Educational Events vs. Marketing Appointments

CMS draws a hard line between educational events and personal marketing appointments, and the SOA rules differ completely. At an educational event — a community seminar about how Medicare works, for example — you cannot collect SOA forms, distribute enrollment applications, or set up personal sales appointments.​6Centers for Medicare & Medicaid Services. Chapter 3, Medicare Marketing Guidelines The event is meant to inform, not sell, so any form that moves toward a sales relationship is off limits.

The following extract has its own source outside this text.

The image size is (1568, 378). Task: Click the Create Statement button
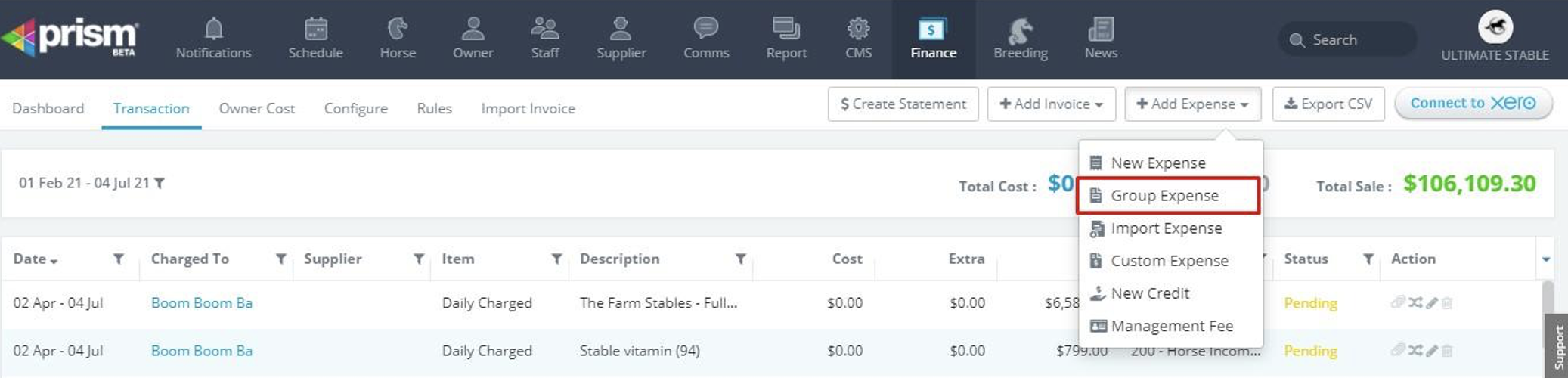(x=903, y=104)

Marketing or sales events are different. At a sales event you can present plan-specific benefits, premiums, and formulary details, and you can collect SOAs for follow-up appointments. Sign-in sheets at sales events must be optional — you cannot require attendees to provide personal information as a condition of entry. If a beneficiary at a sales event requests an individual appointment immediately afterward, a signed SOA at the event satisfies the requirement; the 48-hour waiting period does not apply because the beneficiary initiated the follow-up on the spot.​4Centers for Medicare & Medicaid Services. Chapter 3, Medicare Marketing Guidelines

Permission to Contact vs. Scope of Appointment

Agents sometimes confuse the Permission to Contact (PTC) with the SOA because both involve beneficiary consent, but they serve different purposes and occur at different stages. A PTC grants you permission to reach out to a beneficiary — to make a call, send a text, or initiate contact in the first place. Once you have PTC and the beneficiary agrees to a meeting, the SOA comes next: it authorizes the discussion itself and limits the conversation to the specific product categories the beneficiary selected. Think of PTC as the gate that lets you knock on the door, and the SOA as the agreement about what you will talk about once you are inside.

Record Retention

After the appointment, the signed SOA enters long-term storage. CMS requires agents and plan sponsors to keep completed SOA forms for the current year plus 10 years.​7National Association of Benefits and Insurance Professionals. Scope of Appointment Cheat Sheet That retention window is long enough for CMS to investigate complaints that surface years after an enrollment decision. You can store forms as physical paper or in a secure electronic system, but electronic storage must include protections against modification and meet applicable security standards.​5Centers for Medicare & Medicaid Services. Complying with Medicare Signature Requirements

Plan sponsors are responsible for establishing a system to confirm that agents complete SOA records for all marketing appointments, including telephonic and walk-in meetings.​8eCFR. 42 CFR 422.2274 – Agent, Broker, and Other Third-Party Requirements During an audit, CMS or the carrier may request copies to verify that every appointment stayed within the beneficiary’s chosen topics. If a form is missing, incomplete, or unsigned, both the agent and the carrier face potential enforcement action — so build a retrieval system that lets you pull a specific record quickly rather than digging through unsorted files.

Penalties for Non-Compliance

Missing or improperly completed SOA forms can trigger consequences at two levels. Carriers can terminate your marketing contract or pull your appointment, ending your ability to sell their plans. At the federal level, CMS can impose civil money penalties on plan sponsors for marketing violations, with the maximum adjusted penalty reaching $48,833 per violation as of the most recent update.​9GovInfo. Federal Register Volume 91 Issue 18 While those penalties land on the plan sponsor rather than directly on the individual agent, carriers pass the risk downstream by dropping agents whose compliance records create exposure.

The most common SOA failures auditors flag are straightforward to avoid: a missing signature, no documented exception for a skipped 48-hour wait, product categories discussed that were not checked on the form, and forms that cannot be located during a records request. Treating the SOA as a quick administrative step rather than a compliance checkpoint is the fastest way to put your book of business at risk.